'''

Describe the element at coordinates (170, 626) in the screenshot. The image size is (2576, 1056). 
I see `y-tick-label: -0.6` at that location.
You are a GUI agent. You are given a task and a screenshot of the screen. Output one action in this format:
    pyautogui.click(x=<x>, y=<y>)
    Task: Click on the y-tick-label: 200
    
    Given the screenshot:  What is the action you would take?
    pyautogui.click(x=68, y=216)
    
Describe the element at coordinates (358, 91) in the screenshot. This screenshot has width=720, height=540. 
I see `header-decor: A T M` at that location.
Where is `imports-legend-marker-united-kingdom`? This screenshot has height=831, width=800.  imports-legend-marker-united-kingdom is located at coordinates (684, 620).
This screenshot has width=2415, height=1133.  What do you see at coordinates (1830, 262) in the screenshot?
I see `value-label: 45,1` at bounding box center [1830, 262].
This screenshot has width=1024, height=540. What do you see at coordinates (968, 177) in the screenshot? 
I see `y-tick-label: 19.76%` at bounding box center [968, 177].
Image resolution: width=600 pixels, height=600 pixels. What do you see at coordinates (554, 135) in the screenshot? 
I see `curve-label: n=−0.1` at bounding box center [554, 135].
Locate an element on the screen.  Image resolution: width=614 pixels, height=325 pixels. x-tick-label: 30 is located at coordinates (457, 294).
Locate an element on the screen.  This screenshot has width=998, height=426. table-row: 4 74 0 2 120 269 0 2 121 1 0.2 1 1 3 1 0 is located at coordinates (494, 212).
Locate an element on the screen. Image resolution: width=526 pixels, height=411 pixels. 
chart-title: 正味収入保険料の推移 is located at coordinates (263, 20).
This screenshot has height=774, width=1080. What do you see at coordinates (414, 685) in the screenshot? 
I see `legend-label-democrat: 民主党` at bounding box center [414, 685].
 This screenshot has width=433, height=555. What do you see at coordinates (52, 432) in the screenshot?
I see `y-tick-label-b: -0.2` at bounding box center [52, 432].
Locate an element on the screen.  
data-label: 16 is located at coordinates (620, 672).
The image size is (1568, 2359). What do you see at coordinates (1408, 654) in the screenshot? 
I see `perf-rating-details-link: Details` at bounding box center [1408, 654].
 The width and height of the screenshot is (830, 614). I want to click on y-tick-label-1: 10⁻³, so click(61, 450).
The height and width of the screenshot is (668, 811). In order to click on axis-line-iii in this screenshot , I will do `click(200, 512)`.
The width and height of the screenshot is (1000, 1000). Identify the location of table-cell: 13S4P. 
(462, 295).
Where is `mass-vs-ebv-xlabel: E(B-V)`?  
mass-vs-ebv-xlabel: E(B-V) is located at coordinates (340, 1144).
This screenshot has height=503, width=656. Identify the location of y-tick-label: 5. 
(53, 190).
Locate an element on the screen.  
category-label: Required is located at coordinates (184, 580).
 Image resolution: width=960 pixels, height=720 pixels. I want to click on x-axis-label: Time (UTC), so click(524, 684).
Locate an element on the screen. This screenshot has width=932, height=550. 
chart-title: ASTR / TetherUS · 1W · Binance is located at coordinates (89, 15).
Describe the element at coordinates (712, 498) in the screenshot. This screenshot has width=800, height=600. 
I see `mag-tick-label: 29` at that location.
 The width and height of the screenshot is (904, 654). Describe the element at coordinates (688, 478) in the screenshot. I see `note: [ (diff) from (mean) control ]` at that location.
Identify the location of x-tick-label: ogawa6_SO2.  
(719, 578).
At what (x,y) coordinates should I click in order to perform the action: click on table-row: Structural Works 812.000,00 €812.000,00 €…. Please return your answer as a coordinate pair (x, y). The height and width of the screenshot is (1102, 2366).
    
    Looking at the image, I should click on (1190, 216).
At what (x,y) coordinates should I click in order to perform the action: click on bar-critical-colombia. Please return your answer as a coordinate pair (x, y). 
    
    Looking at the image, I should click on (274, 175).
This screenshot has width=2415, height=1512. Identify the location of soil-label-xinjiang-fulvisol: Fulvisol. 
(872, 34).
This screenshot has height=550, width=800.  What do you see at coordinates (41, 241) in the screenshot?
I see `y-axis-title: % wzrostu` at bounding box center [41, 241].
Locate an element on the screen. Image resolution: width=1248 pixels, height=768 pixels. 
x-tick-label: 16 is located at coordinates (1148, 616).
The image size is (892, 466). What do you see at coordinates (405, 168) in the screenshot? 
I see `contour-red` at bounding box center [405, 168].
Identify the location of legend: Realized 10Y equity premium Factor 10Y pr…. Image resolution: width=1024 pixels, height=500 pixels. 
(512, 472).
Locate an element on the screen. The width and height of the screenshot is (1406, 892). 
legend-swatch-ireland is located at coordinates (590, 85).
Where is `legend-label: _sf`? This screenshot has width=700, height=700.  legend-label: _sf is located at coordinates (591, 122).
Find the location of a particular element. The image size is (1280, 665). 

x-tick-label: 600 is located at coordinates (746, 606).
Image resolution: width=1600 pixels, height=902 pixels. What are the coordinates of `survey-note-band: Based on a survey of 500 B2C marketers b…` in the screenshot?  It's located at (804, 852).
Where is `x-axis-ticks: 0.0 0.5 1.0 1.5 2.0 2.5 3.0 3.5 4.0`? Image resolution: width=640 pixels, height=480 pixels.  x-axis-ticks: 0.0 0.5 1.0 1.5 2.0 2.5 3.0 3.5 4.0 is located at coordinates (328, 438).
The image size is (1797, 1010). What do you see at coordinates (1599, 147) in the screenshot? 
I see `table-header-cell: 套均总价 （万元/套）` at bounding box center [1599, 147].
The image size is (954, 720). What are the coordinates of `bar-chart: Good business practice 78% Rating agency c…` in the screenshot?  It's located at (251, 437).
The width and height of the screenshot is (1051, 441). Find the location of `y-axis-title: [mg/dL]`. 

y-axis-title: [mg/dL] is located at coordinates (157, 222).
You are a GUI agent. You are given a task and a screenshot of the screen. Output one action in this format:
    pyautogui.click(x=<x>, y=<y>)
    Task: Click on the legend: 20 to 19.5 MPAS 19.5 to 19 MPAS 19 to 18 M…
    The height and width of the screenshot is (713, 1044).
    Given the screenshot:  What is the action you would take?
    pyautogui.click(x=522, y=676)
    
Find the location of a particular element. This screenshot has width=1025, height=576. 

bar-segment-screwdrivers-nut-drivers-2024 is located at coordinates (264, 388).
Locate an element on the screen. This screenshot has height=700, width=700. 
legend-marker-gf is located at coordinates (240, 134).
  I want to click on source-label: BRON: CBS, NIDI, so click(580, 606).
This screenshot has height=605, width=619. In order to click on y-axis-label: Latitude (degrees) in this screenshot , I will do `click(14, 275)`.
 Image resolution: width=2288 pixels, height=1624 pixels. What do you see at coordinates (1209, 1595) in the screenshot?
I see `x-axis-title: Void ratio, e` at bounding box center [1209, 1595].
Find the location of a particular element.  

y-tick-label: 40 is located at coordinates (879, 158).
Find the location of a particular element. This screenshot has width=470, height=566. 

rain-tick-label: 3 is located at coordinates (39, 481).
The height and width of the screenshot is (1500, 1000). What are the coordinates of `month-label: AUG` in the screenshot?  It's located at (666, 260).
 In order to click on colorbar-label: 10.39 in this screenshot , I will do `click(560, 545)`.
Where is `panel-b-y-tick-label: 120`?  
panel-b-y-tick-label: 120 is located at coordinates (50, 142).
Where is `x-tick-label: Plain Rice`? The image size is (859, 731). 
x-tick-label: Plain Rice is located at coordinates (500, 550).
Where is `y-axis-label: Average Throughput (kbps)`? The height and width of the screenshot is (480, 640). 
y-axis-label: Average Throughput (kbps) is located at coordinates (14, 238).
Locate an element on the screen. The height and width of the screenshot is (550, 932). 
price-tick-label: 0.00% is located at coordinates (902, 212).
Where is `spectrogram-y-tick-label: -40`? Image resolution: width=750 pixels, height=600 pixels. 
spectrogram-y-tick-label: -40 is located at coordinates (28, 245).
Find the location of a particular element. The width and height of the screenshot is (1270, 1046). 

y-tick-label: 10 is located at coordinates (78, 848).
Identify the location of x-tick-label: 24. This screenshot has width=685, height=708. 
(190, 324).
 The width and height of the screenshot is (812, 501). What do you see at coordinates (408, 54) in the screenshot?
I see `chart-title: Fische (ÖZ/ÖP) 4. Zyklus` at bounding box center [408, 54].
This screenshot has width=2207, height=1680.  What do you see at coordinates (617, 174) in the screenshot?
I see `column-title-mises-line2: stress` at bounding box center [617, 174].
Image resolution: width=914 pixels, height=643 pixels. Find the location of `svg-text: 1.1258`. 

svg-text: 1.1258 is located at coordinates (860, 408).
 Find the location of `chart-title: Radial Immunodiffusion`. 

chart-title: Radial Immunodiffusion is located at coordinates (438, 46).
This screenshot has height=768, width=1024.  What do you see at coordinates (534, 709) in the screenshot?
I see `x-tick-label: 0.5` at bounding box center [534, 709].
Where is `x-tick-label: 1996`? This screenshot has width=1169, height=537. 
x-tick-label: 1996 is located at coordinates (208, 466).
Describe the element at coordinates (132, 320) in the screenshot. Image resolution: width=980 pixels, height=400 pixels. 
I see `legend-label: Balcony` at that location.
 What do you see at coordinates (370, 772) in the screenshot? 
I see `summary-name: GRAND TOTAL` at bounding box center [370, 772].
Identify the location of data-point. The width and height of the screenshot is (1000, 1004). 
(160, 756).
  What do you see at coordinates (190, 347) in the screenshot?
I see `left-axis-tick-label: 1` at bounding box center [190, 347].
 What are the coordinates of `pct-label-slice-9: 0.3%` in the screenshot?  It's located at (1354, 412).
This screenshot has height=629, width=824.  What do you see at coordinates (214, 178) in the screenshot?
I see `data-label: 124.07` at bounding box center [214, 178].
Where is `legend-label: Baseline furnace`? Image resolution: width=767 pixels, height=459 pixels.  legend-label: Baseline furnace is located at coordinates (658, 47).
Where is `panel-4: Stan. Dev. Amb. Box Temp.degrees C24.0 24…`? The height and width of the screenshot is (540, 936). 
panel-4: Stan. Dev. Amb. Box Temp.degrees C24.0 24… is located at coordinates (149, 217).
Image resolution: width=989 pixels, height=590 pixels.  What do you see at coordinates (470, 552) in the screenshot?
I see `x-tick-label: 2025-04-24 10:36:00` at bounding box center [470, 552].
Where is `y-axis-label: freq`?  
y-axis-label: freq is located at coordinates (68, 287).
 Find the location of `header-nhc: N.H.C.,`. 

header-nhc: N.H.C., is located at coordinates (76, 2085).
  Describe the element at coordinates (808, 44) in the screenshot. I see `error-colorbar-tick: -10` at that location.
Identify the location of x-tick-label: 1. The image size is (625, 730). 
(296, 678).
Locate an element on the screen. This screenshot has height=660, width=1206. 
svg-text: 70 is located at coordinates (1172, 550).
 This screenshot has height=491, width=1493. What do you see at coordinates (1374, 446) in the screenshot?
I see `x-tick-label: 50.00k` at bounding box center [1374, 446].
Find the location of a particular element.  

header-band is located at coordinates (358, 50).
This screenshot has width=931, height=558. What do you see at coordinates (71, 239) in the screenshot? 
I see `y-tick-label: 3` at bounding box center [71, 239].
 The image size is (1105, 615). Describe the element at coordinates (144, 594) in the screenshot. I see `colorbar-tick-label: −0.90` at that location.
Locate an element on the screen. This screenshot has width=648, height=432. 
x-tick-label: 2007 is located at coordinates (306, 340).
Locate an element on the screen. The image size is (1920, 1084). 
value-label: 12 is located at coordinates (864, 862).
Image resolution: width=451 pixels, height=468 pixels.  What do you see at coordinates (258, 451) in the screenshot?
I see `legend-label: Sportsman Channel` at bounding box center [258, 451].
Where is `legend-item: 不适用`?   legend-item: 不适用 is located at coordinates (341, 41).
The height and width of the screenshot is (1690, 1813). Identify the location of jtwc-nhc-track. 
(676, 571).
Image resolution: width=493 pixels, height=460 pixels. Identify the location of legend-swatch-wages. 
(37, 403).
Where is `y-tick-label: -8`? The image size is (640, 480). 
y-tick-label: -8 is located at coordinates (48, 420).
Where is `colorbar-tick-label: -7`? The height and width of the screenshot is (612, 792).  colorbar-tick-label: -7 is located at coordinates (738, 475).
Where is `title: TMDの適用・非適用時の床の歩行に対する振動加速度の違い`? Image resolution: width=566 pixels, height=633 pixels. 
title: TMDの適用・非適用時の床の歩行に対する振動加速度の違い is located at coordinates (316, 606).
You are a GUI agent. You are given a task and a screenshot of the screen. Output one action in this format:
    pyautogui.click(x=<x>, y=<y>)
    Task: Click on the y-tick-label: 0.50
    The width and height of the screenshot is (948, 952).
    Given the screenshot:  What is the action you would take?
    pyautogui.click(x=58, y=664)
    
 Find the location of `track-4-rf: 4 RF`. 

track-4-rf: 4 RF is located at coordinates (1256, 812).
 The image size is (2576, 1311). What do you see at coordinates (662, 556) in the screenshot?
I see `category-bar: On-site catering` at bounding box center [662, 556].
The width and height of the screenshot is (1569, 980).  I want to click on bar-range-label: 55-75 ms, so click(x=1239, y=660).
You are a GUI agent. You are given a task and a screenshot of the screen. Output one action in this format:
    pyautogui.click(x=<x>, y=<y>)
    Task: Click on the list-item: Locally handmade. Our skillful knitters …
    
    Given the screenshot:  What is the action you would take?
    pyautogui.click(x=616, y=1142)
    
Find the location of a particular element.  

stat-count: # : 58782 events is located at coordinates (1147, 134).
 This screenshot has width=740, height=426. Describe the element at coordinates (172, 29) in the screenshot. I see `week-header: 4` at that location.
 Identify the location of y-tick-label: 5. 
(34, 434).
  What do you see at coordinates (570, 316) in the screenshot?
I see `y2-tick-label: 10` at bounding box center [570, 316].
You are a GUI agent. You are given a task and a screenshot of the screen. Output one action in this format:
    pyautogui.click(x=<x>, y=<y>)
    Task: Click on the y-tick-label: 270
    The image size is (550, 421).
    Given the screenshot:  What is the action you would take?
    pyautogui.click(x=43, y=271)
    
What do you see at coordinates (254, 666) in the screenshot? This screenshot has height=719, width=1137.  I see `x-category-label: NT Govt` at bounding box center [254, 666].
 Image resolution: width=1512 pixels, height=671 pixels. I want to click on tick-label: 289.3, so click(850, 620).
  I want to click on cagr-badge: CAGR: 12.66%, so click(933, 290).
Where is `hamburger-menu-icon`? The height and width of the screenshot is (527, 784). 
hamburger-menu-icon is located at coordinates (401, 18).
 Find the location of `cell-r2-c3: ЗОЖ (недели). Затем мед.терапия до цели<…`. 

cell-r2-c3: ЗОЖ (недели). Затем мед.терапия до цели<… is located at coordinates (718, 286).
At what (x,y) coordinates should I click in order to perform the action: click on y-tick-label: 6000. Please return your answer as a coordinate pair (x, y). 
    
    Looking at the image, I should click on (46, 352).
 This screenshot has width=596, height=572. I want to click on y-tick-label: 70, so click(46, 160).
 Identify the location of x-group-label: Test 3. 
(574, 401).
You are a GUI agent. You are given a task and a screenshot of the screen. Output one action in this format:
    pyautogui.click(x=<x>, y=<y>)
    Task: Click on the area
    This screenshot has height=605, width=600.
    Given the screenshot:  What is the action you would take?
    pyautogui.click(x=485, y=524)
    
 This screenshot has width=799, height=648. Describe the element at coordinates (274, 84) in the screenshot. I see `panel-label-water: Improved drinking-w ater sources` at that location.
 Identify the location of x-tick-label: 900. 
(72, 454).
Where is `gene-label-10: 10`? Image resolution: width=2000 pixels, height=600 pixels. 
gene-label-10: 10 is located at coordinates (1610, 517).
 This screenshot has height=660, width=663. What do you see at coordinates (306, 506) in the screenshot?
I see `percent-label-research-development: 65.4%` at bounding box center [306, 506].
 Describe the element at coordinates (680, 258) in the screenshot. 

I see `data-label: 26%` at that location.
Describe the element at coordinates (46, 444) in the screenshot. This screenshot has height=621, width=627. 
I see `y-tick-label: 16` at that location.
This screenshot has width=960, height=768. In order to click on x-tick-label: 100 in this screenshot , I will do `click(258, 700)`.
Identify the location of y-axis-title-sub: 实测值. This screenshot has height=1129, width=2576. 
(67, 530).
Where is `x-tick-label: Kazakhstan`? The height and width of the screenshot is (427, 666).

'''

- WHAT THE TASK REQUIRES -
Set down the lines exactly, starting with the line that contains "coordinates (494, 212)." and going on through the line that contains "chart-title: 正味収入保険料の推移 is".

- ANSWER TO THE PROBLEM -
Locate an element on the screen.  This screenshot has width=998, height=426. table-row: 4 74 0 2 120 269 0 2 121 1 0.2 1 1 3 1 0 is located at coordinates (494, 212).
Locate an element on the screen. Image resolution: width=526 pixels, height=411 pixels. 
chart-title: 正味収入保険料の推移 is located at coordinates (263, 20).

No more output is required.